Что ж, Андря, скоро встретимся. Сын — в женку твою, таким же раскорякой живет; Людка другая — там нет-нет да и тебя видать.
Лелька, Лельця моя! Не поймал тебе дед золотую рыбку, не свозил к морю за янтариком. Усмехнулся и прошептал в усы: «Впредь тебе, невежа, наука, не садися не в свои сани». Только санки я тебе и смастерил; будешь кататься да меня вспоминать.
Через месяц Лелькины именины, спохватился он, а я без подарка, срам какой. Дождаться бы. Он промокнул краем простыни потный лоб и прикрыл глаза…
В прошлом году правнучке исполнилось четыре года. Таечка принесла куклу с косами из пакли и глазами, которые то открывались, то закрывались. Лелька гордо носила лупоглазую красавицу по всей квартире, пока, наконец, не усадила с другими куклами, где новая утомленно обрушила веки. Тогда Ира протянула имениннице пакет в оберточной бумаге.
Из жесткой, корявой завертки был извлечен… рыжий портфель. Небольшой, с блестящим веселым замочком и упругой ручкой, в Лелькиной руке он почти касался пола. Внутри были аккуратно сложены книги и одна тоненькая тетрадка. Схватив все это богатство в охапку, Лелька со щенячьим визгом бросилась к бабушке.
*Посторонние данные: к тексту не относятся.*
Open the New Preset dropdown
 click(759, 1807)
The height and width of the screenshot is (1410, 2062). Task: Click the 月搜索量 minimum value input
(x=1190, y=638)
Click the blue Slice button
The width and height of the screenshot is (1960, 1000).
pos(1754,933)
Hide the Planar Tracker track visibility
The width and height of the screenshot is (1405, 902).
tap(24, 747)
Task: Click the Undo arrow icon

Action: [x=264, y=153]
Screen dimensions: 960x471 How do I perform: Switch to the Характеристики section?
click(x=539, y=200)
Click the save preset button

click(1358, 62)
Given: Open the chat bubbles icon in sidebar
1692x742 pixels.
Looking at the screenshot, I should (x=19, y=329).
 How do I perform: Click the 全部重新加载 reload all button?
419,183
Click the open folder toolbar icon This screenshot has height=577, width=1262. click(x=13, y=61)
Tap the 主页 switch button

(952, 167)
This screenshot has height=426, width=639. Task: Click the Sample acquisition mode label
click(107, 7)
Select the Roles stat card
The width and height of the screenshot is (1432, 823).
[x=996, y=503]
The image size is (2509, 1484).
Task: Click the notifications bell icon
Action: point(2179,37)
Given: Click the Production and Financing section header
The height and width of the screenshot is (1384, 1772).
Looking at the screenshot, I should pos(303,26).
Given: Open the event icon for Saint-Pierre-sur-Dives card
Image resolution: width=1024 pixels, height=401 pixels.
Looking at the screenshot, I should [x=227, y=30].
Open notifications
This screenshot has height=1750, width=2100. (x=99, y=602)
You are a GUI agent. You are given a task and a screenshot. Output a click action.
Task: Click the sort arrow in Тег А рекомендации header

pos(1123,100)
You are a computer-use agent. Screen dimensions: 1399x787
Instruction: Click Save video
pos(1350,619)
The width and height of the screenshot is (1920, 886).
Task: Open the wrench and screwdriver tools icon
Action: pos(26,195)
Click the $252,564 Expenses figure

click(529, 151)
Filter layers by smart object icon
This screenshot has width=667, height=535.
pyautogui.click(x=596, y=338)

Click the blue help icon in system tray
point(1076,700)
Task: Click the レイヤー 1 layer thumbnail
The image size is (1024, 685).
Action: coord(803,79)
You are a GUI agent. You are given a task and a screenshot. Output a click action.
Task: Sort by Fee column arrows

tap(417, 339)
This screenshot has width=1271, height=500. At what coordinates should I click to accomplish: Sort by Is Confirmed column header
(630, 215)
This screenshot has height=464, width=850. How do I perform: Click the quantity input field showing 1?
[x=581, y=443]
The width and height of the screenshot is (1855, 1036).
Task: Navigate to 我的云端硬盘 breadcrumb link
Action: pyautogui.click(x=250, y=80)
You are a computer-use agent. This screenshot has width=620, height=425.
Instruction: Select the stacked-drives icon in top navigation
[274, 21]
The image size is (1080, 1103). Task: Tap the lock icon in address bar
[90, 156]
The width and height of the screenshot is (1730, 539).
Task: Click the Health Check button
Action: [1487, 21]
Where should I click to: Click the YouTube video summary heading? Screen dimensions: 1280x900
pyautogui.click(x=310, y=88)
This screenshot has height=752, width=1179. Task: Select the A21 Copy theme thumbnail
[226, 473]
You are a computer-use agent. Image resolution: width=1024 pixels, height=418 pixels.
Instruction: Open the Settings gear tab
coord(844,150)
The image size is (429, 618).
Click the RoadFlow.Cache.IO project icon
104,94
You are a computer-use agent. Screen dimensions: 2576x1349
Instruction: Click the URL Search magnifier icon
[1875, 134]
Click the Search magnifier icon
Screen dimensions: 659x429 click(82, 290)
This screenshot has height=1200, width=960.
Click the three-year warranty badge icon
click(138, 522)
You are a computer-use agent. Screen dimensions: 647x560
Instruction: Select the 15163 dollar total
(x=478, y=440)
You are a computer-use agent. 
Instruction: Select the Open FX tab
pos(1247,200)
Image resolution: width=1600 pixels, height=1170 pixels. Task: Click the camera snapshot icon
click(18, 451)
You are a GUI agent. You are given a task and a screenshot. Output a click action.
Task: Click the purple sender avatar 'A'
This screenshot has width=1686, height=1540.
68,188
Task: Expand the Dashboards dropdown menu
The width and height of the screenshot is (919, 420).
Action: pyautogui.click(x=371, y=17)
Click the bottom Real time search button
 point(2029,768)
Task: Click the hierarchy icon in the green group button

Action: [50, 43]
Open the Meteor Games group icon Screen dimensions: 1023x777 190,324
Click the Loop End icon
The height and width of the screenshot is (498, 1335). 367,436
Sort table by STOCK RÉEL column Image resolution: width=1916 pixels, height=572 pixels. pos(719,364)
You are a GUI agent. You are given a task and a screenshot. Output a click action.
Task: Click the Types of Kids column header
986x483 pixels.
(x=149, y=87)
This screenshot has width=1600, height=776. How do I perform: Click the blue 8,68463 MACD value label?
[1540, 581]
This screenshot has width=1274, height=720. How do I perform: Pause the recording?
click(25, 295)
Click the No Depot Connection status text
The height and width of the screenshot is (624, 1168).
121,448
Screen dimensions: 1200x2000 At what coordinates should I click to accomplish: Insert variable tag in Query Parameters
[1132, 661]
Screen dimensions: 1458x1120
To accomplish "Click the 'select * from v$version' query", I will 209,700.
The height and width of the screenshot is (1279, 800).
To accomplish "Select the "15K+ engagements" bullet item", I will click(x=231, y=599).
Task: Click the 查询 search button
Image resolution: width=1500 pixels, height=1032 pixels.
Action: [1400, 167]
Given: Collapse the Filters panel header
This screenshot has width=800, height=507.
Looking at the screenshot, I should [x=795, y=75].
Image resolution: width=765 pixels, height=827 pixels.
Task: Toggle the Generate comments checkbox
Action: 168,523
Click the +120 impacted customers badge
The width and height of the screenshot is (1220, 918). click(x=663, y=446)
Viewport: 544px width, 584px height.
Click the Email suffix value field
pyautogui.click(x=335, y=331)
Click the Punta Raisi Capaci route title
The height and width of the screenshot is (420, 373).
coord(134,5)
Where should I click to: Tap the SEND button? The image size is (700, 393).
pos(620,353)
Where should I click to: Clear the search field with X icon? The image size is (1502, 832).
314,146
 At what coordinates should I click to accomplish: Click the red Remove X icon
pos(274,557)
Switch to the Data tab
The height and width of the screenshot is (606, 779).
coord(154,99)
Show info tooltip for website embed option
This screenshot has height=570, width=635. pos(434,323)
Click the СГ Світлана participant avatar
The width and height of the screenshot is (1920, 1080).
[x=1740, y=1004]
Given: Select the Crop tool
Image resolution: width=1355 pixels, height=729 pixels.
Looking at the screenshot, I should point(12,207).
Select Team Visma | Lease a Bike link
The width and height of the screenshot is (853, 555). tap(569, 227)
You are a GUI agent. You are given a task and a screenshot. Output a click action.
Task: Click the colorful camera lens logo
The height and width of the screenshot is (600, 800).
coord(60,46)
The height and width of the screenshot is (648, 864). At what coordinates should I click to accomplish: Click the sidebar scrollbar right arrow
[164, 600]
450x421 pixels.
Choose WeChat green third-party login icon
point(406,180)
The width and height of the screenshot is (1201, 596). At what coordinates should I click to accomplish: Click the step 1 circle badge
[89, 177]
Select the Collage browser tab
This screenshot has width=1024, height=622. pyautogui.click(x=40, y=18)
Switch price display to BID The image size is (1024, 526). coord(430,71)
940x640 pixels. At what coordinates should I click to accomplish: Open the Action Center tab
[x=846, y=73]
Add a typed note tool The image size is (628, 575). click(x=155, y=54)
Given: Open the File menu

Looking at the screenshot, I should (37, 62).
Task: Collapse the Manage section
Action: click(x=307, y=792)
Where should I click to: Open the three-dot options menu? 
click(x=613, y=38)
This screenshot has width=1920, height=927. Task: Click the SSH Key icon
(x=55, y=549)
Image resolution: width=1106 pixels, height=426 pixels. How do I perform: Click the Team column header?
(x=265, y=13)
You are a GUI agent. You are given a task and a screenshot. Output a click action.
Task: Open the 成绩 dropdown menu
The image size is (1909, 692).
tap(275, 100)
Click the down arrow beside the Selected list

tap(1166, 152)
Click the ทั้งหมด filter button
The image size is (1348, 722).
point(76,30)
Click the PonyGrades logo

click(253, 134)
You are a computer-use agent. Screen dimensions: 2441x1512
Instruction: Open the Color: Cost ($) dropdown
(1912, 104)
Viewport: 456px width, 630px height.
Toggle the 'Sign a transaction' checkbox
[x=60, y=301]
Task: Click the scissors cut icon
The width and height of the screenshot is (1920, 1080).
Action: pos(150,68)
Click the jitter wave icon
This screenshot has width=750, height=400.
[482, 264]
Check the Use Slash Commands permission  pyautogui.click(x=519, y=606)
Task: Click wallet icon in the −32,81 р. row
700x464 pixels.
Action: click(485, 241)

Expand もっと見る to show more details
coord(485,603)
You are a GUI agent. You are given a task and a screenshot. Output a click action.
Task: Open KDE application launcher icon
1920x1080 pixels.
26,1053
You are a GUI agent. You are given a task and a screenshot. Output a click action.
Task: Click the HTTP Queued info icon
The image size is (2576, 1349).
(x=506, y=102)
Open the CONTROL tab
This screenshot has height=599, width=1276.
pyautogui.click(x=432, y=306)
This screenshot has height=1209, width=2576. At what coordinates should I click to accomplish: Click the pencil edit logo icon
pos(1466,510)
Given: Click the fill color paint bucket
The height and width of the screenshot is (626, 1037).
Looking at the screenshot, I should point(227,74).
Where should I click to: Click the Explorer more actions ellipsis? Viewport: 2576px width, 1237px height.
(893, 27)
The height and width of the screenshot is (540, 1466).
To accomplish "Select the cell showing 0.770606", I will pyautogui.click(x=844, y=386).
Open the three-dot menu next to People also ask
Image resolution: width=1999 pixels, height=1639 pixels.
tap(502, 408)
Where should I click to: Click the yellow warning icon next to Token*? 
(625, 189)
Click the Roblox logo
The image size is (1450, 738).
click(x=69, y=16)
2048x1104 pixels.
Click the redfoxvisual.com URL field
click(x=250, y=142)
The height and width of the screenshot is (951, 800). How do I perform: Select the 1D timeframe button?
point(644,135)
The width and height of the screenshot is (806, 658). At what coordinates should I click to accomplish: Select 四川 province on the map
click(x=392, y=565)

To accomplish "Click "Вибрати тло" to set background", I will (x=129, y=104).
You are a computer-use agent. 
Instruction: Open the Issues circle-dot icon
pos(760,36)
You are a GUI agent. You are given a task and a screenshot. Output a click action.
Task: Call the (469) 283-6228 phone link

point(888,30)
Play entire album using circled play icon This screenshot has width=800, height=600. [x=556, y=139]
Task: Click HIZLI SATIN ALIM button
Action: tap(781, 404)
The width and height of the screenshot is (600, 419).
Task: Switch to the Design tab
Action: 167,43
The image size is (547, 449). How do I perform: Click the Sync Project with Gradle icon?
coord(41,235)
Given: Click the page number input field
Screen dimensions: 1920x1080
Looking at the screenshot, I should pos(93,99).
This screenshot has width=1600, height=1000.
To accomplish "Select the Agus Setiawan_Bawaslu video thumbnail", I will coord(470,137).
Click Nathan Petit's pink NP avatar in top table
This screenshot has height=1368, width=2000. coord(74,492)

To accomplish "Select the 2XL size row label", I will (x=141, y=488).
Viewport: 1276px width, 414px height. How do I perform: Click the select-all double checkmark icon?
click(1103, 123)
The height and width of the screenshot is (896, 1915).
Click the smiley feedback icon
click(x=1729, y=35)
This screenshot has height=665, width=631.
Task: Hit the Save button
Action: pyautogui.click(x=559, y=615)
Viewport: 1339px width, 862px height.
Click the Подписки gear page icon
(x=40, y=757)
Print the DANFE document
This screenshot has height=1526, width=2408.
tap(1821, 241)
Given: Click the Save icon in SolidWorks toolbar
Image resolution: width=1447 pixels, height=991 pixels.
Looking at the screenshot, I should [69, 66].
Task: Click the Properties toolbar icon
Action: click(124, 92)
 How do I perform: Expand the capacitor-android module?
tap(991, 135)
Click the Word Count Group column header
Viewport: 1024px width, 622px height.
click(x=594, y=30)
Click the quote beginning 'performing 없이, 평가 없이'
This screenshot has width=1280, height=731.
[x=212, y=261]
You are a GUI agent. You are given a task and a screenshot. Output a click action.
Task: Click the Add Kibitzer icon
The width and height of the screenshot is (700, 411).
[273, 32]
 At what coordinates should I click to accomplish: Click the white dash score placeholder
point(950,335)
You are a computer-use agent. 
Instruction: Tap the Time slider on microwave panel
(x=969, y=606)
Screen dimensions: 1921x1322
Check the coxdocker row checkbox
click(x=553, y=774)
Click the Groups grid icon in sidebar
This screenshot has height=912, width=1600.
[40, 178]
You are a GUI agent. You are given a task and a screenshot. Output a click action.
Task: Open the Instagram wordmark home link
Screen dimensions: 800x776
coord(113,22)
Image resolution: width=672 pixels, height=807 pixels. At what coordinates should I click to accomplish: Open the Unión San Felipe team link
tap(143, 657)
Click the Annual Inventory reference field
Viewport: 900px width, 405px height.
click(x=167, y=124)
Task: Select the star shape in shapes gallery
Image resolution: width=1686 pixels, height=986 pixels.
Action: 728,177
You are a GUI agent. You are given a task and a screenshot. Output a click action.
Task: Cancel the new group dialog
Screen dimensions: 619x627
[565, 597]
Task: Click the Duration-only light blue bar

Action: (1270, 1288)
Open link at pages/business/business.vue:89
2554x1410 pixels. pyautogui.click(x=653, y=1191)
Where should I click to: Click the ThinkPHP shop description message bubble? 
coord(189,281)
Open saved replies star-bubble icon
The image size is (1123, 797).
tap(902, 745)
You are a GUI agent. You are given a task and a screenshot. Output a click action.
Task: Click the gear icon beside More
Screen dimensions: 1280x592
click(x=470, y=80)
— Мама, зачем это?.. — недовольным голосом протянула Тайка и пожала плечами.
Старуха и Надя, обменявшись красноречивыми взглядами, одновременно направились в кухню. Максимыч же захромал к сараю, где пробыл недолго, а после обеда попросил у Лельки портфель — проверить, в порядке ли замок.
Замок оказался в полной исправности, а когда девочка снова открыла портфель, внутри лежал новенький пенал. Присев на корточки, она стала сосредоточенно начинять обновку карандашами; только маленькие пальцы дрожали. Гулкая глиняная копилка, разрисованная под кошку, осталась в сарае, за поленницей.
Из-под окна за девочкой снисходительно наблюдала кукла, которая, кстати, так и не получила имени, а только длинный титул: «кукла-с-закрывающимися-глазами».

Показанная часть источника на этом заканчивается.